Independent CRNA Practice: Policy, Reality, and Risk

An opinion piece by NAVAPD Board Member Wayne Johnson, M.D.


The question of independent Certified Registered Nurse Anesthetist (CRNA) practice is often framed as a simple yes-or-no issue. In reality, the landscape is far more nuanced—shaped not only by state law, but by hospital policy, patient complexity, and institutional risk tolerance.

National Landscape: Mixed, With Limits

Nationally, the trend toward CRNA independence is uneven. Approximately 25 states have opted out of the federal requirement for physician anesthesiologist supervision. However, state law alone does not determine how anesthesia care is delivered.

Even in opt-out states, hospitals retain full authority to set their own credentialing and supervision requirements. As a result, many hospitals—by choice—continue to require anesthesiologist involvement despite permissive state statutes.

Hospital Reality: Where Policy Meets Practice

This is the critical point often missed in public debate: across the United States, a substantial number of hospitals do not allow fully independent CRNA practice, regardless of state opt-out status.

Physician-led anesthesia models remain the norm, particularly in:

  • Large health systems

  • Academic medical centers

  • Urban and tertiary referral hospitals

Common models include:

  • Medical Direction (one anesthesiologist overseeing up to four CRNAs)

  • Medical Supervision (a less restrictive but physician-involved model)

  • Care Team models, which dominate many integrated systems

By contrast, CRNA-only practice is most commonly found in:

  • Small rural hospitals

  • Critical access hospitals

  • Facilities facing significant anesthesia staffing shortages

  • Cost-constrained or resource-limited systems

Why Hospitals Restrict Independent CRNA Practice

Hospitals that require anesthesiologist involvement consistently cite system-level considerations rather than individual provider capability.

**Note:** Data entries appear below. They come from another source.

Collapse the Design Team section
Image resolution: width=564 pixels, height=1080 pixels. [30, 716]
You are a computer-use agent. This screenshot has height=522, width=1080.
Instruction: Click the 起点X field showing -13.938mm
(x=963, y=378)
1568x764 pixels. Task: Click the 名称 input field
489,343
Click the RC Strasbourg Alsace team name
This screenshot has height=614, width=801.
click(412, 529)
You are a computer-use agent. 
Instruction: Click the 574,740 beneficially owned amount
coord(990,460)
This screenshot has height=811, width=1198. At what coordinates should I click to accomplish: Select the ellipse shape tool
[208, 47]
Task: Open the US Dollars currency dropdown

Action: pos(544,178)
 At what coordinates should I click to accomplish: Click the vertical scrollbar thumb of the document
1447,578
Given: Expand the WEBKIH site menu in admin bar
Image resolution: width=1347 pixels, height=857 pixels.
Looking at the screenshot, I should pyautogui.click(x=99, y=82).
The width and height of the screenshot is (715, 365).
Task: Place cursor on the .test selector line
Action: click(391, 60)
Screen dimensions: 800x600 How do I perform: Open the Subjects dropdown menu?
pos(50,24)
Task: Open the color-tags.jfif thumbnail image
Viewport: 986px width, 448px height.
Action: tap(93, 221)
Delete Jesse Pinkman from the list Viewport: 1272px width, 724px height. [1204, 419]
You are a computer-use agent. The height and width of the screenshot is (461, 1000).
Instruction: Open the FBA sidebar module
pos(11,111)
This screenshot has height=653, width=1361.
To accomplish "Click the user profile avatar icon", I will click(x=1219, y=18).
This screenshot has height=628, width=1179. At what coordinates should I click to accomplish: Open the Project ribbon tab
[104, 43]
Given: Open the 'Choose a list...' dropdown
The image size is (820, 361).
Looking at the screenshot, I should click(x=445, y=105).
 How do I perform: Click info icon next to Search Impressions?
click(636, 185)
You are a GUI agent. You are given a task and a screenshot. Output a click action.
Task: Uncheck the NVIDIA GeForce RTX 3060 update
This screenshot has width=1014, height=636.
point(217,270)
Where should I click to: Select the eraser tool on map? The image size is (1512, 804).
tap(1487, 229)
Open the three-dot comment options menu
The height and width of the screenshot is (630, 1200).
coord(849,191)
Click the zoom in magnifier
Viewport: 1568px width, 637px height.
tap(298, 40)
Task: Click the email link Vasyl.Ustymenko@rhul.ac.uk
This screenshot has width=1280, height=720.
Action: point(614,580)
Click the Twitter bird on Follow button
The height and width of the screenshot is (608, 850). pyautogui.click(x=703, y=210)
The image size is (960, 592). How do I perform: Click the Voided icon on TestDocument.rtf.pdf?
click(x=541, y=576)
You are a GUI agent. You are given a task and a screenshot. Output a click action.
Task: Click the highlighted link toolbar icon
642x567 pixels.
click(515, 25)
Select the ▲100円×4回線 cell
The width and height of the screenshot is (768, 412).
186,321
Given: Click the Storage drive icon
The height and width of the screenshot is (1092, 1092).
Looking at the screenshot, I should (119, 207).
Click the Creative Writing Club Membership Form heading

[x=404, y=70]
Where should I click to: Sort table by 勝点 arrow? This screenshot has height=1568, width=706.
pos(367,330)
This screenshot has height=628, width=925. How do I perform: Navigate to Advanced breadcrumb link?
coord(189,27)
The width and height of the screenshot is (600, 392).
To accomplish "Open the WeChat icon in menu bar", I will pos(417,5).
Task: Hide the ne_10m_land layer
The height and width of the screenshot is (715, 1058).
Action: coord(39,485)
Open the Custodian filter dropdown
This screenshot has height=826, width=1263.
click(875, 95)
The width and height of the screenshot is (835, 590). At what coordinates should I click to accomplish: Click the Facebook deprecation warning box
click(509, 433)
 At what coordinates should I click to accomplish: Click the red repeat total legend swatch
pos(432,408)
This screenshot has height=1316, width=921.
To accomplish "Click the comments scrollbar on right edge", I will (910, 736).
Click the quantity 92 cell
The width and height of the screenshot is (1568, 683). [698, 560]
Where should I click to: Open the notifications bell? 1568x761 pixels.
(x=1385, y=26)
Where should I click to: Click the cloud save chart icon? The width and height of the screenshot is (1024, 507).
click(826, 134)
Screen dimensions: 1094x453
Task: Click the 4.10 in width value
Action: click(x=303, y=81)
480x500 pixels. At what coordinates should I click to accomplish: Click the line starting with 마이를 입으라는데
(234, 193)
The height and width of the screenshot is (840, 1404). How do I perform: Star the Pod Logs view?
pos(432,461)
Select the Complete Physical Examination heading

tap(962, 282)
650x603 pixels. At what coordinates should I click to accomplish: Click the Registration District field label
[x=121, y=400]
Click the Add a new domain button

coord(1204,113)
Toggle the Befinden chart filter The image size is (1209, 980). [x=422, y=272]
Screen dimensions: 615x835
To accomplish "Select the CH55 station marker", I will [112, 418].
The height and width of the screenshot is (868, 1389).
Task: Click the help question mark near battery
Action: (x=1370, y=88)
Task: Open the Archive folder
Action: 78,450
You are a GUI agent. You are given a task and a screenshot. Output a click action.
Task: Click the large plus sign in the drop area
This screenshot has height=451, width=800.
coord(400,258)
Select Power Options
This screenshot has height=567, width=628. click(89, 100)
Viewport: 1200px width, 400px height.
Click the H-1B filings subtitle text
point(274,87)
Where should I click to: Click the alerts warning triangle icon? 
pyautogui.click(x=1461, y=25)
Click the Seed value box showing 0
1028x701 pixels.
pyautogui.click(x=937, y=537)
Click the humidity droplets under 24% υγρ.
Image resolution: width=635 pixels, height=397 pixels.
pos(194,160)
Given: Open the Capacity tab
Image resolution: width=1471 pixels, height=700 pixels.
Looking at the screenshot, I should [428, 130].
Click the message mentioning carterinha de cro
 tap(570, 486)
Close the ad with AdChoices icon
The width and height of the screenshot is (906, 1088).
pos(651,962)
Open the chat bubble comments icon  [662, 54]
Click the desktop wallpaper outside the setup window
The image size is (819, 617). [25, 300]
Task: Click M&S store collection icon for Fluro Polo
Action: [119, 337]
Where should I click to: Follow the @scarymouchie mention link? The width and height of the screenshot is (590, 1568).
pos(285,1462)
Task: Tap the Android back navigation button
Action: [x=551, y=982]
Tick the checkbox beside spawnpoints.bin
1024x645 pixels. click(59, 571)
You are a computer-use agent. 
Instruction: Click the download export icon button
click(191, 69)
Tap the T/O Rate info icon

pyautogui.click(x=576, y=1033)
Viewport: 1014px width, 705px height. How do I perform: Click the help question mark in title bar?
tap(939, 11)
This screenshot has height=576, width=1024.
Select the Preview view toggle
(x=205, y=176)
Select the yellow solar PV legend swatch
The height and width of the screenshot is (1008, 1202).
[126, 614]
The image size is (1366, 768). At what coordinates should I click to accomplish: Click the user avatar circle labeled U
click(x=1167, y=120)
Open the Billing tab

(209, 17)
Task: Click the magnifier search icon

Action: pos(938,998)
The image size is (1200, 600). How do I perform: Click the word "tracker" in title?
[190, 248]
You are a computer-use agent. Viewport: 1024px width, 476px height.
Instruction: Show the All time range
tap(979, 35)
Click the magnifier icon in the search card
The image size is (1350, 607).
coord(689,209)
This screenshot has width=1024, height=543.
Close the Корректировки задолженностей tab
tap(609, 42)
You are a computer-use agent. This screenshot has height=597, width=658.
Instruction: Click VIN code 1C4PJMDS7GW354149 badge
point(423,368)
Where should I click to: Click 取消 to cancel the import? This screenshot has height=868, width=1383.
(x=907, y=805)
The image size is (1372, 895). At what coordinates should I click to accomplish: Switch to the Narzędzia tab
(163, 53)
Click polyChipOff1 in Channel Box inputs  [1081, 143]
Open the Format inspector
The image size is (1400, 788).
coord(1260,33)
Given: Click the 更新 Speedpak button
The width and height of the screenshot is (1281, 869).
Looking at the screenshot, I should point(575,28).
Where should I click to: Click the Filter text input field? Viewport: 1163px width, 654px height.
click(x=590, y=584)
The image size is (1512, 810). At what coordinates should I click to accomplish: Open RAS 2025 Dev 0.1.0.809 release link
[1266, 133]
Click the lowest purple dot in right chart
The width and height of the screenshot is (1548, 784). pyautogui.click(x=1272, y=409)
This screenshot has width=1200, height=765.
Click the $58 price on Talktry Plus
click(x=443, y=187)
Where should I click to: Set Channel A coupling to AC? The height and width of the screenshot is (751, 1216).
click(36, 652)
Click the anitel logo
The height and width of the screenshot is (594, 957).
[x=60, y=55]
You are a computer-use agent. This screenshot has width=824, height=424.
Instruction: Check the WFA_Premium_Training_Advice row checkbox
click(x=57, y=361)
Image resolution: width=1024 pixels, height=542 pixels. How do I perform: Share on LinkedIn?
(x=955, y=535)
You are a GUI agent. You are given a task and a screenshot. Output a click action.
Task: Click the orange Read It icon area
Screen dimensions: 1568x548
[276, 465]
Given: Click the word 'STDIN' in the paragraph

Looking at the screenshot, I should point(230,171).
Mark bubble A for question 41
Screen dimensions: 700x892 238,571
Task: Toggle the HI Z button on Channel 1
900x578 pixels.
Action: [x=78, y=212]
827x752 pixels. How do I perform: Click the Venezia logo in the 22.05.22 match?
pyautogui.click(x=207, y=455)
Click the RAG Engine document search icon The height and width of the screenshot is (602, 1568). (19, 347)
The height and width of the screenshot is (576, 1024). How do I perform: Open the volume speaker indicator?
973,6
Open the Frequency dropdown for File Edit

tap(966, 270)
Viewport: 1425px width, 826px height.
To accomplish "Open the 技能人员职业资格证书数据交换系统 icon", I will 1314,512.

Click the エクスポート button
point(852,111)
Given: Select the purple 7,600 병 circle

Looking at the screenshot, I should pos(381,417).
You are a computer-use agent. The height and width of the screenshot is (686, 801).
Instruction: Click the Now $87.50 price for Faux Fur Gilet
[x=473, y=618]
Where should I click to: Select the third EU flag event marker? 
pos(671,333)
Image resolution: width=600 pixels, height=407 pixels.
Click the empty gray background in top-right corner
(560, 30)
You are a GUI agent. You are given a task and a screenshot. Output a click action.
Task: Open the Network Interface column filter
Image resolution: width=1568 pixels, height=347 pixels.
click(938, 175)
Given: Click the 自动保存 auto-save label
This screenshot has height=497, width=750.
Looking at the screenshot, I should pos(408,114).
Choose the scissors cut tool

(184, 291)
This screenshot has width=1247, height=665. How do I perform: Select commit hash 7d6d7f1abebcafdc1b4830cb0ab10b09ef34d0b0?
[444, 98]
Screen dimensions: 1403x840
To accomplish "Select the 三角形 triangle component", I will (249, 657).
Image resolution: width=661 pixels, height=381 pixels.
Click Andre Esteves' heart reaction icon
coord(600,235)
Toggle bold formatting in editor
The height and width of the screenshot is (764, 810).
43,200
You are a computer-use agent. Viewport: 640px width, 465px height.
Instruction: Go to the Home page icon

These include:

  • Patient safety and enterprise risk management

  • High-acuity and complex case mixes (trauma, ICU, transplant services)

  • Malpractice coverage and liability structure

  • CMS and payer expectations

  • Institutional culture and credentialing standards

It is important to be clear: these policies are not judgments on the skill or professionalism of CRNAs. Rather, they reflect how institutions manage risk across complex systems of care.

The VA Perspective

Within the Veterans Health Administration, anesthesia practice authority is locally determined, but clear patterns exist:

  • Many VA facilities require anesthesiologist involvement or supervision

  • Larger VA medical centers are far less likely to permit independent CRNA practice

  • As a system, the VA is risk-averse and policy-driven, favoring physician-led care models—particularly in high-acuity environments

This approach aligns with the VA’s broader emphasis on standardized care, accountability, and patient safety.

Bottom Line

In plain terms:

  • It is entirely normal—and defensible—for hospitals to require MD anesthesiologist supervision

  • Hospitals do this every day, even in states that allow CRNA independence

  • In high-acuity hospitals, independent CRNA-only practice is the exception, not the rule

Understanding this distinction between state law and hospital policy is essential to having an honest, informed discussion about anesthesia care in the United States.

NAVAPD’s Stance

NAVAPD remains deeply concerned, as this precedent could be replicated at other VA facilities, potentially putting patients at risk for adverse outcomes, including death, at the hands of nurses whose training does not match that of physician anesthesiologists.


About the Author

Wayne Johnson, M.D. is a board-certified orthopaedic surgeon with more than 26 years of surgical experience and 34 years in medicine. He serves as Chief of Orthopaedic Surgery at the Oklahoma City VA Medical Center, where he leads a subspecialized practice in knee and shoulder arthroscopy.

Dr. Johnson is an Assistant Clinical Professor at both the University of Oklahoma and Oklahoma State University, mentoring orthopaedic residents in urban and rural settings. He has held numerous leadership roles, including President of the Oklahoma State Orthopaedic Society and Chair of the American Academy of Orthopaedic Surgeons (AAOS) Board of Councilors. Nationally, he currently serves as Chair of the AAOS Orthopaedic Political Action Committee (OrthoPAC) and Vice President of the J. Robert Gladden Orthopaedic Society.

Throughout his career, Dr. Johnson has remained deeply committed to advancing orthopaedic care, promoting diversity and inclusion, and mentoring the next generation of physician leaders. His work reflects a sustained dedication to service, education, and advocacy at both the local and national levels.